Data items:
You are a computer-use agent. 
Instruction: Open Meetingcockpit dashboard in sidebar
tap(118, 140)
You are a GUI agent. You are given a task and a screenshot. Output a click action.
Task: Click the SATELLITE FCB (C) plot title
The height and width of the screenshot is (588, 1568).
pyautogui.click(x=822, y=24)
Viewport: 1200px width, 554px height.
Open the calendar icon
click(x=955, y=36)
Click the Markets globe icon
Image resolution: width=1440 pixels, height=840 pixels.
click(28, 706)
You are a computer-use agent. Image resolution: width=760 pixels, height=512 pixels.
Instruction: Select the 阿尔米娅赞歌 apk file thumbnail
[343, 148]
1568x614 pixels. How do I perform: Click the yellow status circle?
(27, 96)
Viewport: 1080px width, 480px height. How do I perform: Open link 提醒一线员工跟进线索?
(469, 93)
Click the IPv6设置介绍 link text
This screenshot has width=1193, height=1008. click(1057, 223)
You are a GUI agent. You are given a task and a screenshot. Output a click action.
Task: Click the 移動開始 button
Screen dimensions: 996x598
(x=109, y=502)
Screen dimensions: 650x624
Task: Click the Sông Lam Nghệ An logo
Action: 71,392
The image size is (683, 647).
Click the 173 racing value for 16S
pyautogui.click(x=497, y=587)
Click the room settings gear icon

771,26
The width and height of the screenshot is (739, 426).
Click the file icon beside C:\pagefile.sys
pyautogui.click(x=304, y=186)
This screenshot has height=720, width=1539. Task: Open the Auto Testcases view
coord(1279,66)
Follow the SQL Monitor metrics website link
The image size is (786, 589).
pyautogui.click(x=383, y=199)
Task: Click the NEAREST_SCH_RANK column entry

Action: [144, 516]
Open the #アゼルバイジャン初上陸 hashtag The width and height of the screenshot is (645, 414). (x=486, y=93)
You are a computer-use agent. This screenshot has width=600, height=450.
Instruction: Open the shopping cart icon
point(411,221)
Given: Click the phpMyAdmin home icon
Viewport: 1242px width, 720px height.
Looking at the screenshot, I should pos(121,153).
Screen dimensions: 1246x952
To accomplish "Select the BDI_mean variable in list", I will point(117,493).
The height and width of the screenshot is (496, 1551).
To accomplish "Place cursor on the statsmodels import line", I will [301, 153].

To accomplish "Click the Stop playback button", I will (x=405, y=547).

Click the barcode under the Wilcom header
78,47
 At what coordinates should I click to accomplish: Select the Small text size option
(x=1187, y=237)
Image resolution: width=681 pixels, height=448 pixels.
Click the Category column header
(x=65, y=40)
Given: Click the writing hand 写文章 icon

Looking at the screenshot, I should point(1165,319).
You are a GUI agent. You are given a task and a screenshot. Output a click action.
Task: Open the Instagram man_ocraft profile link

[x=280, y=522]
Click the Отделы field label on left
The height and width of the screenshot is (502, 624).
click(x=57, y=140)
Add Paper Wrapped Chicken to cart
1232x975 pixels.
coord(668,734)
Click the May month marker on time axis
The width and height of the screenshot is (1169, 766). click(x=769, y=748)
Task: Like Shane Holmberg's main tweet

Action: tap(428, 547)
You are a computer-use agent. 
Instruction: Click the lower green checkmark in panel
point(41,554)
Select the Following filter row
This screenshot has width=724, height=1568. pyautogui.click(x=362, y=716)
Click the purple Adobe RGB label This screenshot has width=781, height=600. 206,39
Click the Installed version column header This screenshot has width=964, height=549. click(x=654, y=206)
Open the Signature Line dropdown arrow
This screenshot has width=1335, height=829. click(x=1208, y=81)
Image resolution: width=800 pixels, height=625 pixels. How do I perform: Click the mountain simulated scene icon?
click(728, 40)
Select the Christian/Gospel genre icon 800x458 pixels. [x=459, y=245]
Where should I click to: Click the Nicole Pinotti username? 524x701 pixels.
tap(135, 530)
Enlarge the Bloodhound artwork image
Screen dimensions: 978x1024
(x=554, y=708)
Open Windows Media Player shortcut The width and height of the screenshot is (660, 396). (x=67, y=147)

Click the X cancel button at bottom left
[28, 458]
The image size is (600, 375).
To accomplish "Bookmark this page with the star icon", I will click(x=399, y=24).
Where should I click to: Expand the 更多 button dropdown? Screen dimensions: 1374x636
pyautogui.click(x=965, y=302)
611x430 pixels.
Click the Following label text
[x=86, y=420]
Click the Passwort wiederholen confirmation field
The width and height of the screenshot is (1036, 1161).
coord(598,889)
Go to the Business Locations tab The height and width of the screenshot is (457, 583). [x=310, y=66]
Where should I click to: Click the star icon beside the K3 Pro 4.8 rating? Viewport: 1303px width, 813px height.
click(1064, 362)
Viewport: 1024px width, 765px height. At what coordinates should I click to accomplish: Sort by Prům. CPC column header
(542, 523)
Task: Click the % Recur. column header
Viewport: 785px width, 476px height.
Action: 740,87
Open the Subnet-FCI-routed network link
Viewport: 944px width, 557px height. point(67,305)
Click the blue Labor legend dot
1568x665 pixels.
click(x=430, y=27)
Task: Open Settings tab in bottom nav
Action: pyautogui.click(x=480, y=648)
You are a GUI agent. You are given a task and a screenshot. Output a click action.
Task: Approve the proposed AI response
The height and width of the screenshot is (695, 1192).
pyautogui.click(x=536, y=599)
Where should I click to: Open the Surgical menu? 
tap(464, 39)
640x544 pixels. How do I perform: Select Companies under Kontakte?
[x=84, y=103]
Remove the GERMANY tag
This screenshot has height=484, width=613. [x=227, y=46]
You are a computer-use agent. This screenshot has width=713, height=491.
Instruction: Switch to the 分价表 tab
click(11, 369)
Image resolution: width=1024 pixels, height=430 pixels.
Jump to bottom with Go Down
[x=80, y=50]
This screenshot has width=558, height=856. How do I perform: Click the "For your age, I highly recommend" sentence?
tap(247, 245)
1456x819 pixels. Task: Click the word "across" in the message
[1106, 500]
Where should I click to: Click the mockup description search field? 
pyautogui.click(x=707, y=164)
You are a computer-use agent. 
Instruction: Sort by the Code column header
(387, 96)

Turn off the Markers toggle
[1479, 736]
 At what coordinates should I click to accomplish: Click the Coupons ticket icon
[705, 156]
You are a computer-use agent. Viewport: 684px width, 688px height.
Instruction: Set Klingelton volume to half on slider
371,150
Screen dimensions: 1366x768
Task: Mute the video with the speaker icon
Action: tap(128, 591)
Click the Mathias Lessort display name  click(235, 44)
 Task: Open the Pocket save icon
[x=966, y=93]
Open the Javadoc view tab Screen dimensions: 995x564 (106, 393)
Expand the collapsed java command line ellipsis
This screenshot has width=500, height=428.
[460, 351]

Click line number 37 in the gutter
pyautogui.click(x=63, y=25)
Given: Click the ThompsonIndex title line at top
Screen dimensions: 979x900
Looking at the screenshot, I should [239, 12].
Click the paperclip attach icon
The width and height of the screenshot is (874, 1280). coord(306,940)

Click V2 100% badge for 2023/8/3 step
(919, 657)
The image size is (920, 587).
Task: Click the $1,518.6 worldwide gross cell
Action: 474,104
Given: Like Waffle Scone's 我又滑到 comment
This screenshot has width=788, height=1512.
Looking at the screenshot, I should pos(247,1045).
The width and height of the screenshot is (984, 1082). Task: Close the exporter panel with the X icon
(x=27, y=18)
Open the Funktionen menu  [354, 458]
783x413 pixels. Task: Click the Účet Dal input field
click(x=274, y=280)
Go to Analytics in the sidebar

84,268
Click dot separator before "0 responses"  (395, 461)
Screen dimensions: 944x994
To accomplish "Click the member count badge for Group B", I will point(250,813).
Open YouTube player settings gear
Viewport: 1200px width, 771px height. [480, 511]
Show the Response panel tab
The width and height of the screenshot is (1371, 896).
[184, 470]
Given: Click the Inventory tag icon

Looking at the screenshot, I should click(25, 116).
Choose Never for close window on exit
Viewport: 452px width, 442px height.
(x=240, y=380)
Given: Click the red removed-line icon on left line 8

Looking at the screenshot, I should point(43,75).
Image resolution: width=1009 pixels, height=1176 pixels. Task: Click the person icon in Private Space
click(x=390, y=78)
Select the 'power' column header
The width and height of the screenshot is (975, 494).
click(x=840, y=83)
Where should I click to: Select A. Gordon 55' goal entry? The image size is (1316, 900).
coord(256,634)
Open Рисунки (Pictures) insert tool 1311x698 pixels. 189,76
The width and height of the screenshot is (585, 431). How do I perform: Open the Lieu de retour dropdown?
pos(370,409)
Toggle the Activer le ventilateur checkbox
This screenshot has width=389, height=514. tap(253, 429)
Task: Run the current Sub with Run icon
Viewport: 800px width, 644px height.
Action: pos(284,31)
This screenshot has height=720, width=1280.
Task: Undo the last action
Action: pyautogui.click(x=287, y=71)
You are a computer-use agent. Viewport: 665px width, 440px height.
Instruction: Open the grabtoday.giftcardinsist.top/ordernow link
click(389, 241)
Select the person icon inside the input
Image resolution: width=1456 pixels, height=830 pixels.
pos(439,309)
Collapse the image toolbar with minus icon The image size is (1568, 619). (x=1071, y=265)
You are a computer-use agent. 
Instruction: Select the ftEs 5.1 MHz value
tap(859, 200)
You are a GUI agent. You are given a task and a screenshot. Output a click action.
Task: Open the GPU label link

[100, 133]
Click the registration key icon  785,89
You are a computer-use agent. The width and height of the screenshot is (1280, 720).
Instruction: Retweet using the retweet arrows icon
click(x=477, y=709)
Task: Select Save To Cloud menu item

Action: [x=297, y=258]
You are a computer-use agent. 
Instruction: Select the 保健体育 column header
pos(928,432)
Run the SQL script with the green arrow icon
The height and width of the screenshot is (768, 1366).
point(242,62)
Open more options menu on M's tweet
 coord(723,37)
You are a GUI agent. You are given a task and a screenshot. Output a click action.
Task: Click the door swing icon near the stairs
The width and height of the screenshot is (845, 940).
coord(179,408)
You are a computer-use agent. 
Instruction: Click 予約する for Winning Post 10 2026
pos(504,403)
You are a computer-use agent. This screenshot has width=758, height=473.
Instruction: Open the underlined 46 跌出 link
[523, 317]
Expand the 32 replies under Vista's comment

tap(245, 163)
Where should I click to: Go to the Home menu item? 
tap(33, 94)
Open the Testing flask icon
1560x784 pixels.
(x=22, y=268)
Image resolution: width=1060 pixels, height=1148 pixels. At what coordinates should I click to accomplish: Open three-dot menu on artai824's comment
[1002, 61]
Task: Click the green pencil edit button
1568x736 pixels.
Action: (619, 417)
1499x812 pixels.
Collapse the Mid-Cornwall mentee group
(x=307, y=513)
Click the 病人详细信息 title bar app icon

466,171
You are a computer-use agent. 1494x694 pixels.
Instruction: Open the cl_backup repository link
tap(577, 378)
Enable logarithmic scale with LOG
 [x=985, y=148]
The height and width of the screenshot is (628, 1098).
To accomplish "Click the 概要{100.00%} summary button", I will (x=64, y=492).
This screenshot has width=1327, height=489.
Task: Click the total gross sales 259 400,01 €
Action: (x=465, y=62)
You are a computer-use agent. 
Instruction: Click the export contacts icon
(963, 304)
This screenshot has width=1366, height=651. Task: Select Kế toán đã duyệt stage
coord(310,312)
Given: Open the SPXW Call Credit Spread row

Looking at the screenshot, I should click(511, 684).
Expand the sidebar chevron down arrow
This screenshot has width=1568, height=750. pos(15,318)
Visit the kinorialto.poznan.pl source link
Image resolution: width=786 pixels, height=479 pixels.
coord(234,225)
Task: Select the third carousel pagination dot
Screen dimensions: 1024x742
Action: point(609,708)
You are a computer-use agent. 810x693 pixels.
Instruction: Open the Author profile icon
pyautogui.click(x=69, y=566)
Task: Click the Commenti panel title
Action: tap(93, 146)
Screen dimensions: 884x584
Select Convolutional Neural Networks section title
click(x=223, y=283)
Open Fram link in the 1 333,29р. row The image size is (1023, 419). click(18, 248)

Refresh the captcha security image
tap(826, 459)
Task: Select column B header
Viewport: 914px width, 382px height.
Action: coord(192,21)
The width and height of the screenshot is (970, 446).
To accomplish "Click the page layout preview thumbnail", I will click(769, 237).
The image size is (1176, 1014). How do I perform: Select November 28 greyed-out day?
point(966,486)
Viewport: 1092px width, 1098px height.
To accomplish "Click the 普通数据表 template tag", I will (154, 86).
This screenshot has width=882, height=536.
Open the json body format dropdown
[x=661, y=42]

◆ Exercise objective ◆
Above are the records; copy exactly the lines from the line with "Jump to bottom with Go Down" through the line with "Given: Click the ThompsonIndex", both included.

◆ Answer space ◆
Jump to bottom with Go Down
[x=80, y=50]
This screenshot has width=558, height=856. How do I perform: Click the "For your age, I highly recommend" sentence?
tap(247, 245)
1456x819 pixels. Task: Click the word "across" in the message
[1106, 500]
Where should I click to: Click the mockup description search field? 
pyautogui.click(x=707, y=164)
You are a computer-use agent. 
Instruction: Sort by the Code column header
(387, 96)

Turn off the Markers toggle
[1479, 736]
 At what coordinates should I click to accomplish: Click the Coupons ticket icon
[705, 156]
You are a computer-use agent. Viewport: 684px width, 688px height.
Instruction: Set Klingelton volume to half on slider
371,150
Screen dimensions: 1366x768
Task: Mute the video with the speaker icon
Action: tap(128, 591)
Click the Mathias Lessort display name  click(235, 44)
 Task: Open the Pocket save icon
[x=966, y=93]
Open the Javadoc view tab Screen dimensions: 995x564 (106, 393)
Expand the collapsed java command line ellipsis
This screenshot has width=500, height=428.
[460, 351]

Click line number 37 in the gutter
pyautogui.click(x=63, y=25)
Given: Click the ThompsonIndex title line at top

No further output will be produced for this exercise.